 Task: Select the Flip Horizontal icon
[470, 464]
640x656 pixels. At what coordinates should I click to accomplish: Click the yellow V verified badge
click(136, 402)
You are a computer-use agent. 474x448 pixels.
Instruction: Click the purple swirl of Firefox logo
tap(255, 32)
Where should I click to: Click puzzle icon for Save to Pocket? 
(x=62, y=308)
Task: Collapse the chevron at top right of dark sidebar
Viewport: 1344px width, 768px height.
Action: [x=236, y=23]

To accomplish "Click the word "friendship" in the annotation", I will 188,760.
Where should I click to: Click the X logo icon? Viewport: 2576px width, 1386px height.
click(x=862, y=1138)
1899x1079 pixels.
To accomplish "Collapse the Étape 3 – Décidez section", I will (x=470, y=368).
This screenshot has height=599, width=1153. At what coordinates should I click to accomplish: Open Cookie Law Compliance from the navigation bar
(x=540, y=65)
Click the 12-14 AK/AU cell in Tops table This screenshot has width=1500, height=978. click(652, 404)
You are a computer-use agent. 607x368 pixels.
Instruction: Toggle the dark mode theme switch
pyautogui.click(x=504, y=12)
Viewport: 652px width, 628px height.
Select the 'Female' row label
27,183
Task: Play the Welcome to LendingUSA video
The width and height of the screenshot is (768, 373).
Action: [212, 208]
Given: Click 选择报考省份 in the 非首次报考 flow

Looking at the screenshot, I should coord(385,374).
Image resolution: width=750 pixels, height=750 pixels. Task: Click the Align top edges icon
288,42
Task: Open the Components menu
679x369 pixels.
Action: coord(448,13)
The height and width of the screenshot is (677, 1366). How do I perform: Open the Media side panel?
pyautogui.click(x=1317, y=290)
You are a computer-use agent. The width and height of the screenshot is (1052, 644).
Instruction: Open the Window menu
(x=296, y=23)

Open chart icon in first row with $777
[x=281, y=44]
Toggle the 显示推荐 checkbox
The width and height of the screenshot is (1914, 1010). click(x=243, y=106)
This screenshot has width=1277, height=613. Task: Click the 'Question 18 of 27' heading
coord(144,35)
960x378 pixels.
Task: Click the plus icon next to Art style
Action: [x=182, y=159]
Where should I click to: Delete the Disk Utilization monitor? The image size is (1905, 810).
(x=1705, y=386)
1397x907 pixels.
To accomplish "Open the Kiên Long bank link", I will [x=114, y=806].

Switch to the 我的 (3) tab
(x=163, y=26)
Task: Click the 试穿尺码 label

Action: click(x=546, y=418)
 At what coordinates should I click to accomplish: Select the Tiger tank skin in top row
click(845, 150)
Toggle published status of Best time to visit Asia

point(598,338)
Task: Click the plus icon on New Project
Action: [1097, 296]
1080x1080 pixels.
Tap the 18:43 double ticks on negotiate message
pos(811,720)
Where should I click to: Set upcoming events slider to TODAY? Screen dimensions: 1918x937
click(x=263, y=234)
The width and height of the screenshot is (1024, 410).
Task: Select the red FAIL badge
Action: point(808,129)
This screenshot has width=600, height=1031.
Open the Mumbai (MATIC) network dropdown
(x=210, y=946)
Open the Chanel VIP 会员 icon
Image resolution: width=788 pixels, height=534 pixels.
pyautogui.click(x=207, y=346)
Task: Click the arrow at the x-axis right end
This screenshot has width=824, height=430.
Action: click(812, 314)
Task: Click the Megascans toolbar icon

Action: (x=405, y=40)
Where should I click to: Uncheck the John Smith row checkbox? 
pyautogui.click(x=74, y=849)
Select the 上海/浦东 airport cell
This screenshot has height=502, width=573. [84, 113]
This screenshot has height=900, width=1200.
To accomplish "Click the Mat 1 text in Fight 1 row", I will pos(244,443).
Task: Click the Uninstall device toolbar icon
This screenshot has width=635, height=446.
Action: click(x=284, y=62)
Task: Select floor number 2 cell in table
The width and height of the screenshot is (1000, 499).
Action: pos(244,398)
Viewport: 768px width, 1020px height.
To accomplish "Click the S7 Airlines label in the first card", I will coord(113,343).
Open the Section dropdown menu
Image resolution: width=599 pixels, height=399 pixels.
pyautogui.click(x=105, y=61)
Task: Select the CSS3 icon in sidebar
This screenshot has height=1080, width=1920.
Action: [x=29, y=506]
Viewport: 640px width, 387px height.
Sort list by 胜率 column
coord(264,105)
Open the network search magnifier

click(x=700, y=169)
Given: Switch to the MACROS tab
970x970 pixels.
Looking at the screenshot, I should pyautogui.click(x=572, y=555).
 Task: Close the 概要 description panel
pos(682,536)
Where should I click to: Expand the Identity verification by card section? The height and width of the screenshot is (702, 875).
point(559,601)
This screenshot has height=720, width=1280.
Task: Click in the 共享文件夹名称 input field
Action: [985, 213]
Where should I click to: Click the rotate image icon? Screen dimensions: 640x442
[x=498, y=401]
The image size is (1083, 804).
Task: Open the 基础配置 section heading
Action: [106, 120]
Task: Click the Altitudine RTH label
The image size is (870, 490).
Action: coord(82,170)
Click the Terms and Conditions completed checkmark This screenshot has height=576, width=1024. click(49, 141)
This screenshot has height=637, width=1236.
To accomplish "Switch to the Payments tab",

__Directions__
Return all lines in the data that include the word "computer".

__Answer for the task__
You are a computer-use agent. 474x448 pixels.
You are a computer-use agent. 607x368 pixels.
You are a computer-use agent. The width and height of the screenshot is (1052, 644).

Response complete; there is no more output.